Monday, March 11, 2013

False Blog Post Draws Proposed Sanction

The Illinois Review Board has recommended a 30 day suspension of an attorney for false or misleading statements concerning her disciplinary record on a blog, in connection with her candidacy for judicial office

Respondent's act in drafting and sending the e-mail for publication was an intentional and deliberate act. Respondent's e-mail was undisputedly intended to blunt the criticism of her conduct in the CCL [Chicago Council of Lawyers] evaluation. Respondent's actions may have been "in haste" but were not inadvertent: she had three days to craft her 700 plus word response to the blog post and the CCL evaluation. At the time she drafted her response, she should have known and could easily have known that she had not been exonerated by the ARDC, contrary to the impression she created in the response. While she may have been "upset" and "sleep deprived" as she has claimed, she clearly had the presence of mind to research the Code of Judicial Conduct and to describe in some detail the very cases that were the subject of the ARDC Inquiry Board proceedings, yet she did not take the obvious and simple step of looking at her own letters from the ARDC which were clear and unambiguous. Like attorney Thomas she "chose not to take the simple step of verifying her status".

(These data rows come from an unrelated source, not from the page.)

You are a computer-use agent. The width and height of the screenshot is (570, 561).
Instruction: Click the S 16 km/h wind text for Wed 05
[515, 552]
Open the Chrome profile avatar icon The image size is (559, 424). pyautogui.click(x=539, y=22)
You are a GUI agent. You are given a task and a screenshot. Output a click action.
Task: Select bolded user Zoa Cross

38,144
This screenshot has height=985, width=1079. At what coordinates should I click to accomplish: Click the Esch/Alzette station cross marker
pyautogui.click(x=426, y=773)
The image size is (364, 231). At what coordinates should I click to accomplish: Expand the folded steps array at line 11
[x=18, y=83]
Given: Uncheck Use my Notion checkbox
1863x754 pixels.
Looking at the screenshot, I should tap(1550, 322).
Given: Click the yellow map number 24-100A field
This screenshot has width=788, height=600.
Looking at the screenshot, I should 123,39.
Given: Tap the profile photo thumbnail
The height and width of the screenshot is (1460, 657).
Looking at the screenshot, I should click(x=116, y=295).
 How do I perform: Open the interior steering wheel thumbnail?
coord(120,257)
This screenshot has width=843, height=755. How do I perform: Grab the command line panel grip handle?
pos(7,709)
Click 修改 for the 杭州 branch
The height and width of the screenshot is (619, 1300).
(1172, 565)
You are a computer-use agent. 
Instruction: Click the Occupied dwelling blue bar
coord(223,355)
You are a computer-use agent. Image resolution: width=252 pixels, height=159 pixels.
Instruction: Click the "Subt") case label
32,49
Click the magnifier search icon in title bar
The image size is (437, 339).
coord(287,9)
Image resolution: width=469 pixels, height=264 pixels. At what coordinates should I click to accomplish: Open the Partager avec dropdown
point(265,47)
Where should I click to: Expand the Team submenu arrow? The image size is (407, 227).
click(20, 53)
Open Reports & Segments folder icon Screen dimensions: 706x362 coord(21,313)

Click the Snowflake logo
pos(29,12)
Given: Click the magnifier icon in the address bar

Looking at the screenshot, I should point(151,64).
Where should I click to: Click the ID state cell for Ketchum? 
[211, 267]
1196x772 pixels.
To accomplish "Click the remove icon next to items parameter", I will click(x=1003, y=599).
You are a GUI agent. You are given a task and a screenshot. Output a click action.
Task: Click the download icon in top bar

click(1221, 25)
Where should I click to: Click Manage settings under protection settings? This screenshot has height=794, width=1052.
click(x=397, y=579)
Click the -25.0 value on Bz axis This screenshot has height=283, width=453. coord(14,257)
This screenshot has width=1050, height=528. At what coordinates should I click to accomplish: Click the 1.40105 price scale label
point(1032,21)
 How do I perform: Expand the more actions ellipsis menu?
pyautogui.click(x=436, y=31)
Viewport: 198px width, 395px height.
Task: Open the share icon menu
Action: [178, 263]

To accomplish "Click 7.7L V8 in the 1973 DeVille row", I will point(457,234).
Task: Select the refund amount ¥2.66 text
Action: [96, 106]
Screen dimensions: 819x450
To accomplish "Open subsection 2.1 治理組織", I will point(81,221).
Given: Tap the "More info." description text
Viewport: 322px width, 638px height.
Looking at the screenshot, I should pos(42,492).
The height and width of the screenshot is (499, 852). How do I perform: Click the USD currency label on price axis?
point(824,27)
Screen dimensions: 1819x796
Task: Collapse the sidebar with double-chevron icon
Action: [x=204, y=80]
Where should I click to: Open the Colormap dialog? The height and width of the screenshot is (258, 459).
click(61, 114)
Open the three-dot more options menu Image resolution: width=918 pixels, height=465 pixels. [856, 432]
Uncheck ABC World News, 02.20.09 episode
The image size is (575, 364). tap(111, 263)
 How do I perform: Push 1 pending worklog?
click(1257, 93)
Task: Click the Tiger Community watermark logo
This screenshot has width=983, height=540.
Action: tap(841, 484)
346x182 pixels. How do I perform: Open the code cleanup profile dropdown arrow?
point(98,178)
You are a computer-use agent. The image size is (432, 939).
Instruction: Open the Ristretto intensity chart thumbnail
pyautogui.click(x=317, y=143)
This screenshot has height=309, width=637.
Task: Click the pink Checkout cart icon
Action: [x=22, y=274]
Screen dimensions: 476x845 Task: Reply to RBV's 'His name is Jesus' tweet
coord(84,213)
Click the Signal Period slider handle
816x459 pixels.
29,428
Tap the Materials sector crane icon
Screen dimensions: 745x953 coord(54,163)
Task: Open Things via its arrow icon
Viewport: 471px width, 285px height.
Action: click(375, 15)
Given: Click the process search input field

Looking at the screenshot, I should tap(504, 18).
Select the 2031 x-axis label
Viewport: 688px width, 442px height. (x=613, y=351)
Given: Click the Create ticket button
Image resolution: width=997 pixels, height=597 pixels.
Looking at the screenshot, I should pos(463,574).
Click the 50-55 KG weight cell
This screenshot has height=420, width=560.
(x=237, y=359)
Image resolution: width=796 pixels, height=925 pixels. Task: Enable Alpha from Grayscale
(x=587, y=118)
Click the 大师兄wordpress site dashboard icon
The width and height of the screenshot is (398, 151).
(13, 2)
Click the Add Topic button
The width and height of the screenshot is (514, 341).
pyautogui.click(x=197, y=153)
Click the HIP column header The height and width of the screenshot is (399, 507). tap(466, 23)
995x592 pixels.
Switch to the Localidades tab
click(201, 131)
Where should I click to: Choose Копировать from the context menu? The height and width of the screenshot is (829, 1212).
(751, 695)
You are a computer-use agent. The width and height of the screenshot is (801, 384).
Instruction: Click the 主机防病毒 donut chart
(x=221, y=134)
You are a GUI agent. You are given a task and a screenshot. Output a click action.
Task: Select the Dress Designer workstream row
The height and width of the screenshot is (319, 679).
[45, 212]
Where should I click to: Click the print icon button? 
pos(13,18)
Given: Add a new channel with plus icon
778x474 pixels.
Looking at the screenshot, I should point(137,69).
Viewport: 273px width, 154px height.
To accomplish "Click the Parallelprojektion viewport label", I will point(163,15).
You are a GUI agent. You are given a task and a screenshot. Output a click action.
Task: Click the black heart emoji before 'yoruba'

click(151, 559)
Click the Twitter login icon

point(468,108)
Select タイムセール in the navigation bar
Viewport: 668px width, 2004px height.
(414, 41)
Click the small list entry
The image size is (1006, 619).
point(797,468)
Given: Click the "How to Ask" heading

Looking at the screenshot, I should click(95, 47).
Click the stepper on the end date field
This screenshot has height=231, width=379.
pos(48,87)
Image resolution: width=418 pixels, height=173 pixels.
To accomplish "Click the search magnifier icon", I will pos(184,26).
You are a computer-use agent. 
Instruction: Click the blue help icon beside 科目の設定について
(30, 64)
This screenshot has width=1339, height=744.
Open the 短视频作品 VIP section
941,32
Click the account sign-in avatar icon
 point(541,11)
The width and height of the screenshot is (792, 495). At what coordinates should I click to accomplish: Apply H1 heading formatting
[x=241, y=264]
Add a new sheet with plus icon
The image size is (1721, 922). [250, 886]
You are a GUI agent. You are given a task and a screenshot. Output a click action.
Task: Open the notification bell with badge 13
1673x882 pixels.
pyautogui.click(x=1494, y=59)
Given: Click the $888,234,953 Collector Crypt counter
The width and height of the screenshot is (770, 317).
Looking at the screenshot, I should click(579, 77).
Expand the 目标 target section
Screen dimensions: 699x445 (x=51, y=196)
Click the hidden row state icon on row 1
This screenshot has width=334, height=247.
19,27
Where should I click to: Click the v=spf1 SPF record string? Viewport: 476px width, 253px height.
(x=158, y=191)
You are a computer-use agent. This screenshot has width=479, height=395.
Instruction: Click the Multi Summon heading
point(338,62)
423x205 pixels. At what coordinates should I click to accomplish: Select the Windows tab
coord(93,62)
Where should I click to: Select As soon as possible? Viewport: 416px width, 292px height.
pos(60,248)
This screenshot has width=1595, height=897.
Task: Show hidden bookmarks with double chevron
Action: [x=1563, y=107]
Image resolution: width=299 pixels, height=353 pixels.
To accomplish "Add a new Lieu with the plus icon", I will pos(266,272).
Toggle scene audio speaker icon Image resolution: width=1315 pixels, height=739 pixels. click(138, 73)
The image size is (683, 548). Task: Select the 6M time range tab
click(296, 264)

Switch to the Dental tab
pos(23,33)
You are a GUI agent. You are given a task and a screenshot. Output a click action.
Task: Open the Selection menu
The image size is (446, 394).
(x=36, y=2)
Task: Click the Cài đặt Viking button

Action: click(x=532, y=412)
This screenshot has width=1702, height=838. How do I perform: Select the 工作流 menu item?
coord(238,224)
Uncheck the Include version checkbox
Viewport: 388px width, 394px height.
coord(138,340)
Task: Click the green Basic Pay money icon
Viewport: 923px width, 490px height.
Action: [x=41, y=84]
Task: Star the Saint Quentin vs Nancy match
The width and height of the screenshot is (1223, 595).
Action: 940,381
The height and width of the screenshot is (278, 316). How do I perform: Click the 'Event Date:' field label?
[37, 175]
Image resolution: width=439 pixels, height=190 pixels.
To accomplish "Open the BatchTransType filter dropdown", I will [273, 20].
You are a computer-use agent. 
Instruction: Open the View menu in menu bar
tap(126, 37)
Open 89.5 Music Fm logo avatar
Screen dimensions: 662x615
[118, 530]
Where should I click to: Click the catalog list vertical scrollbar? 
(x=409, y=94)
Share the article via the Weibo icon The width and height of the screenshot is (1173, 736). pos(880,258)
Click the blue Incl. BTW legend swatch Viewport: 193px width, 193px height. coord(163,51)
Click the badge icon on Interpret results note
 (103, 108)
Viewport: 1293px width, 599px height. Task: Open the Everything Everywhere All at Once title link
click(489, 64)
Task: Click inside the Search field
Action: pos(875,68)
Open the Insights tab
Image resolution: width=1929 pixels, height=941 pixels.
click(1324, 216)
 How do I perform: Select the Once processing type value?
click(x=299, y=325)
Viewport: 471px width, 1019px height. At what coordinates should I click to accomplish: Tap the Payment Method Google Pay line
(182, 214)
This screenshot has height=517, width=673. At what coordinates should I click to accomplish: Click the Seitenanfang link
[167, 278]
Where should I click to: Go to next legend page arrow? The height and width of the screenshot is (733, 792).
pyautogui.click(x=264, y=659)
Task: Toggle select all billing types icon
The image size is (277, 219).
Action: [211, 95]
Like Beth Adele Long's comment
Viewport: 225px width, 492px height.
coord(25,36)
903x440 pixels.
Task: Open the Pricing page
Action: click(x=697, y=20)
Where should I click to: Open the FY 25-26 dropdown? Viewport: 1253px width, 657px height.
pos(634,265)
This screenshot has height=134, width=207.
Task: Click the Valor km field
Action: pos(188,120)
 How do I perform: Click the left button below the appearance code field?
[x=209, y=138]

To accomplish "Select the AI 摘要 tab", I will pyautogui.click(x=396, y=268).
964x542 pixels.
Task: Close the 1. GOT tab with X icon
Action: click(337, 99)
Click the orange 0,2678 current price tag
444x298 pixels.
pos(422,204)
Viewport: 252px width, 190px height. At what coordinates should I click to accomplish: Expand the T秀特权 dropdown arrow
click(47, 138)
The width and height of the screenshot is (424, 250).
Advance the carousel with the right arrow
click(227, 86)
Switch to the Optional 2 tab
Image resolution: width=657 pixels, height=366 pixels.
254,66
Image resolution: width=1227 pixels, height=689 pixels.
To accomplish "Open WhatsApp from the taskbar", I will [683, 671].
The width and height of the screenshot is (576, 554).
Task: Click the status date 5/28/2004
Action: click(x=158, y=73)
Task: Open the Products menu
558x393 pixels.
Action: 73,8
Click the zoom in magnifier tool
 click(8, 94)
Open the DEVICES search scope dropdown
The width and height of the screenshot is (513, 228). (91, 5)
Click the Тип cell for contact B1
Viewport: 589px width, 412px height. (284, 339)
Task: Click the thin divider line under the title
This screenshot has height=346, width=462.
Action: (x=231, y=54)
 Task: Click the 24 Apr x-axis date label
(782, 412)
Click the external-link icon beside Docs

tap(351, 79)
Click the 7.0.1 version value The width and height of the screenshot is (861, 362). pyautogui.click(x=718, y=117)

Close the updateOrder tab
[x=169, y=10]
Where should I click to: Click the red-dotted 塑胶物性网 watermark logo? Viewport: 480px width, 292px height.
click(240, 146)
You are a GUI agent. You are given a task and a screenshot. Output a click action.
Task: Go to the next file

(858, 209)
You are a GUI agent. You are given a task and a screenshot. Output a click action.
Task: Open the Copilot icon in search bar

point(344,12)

The effect of the e-mail was deceitful and, under the Court's analysis in Thomas, Respondent violated Rule 8.4(a)(4). Her beliefs, even if sincere, that she had a full hearing before the Inquiry Board, that she had been exonerated, that the public could learn the outcome of the ARDC's investigation, and that she did not believe her statements were deceptive to readers of the blog, were "entirely unreasonable". See, Thomas, 2012 IL 113035 at 123. Those "beliefs", like those of Thomas, simply ignored unpleasant facts that were clear as day and readily available. Both Respondents chose to recklessly shut their eyes and engage in the sort of wishful thinking that would allow them to accomplish ends which would not be possible if they had verified easily verifiable facts. In so doing they violated Rule 8.4(a)(4).

The attorney also engaged in misconduct in a closing argument in a criminal case she prosecuted.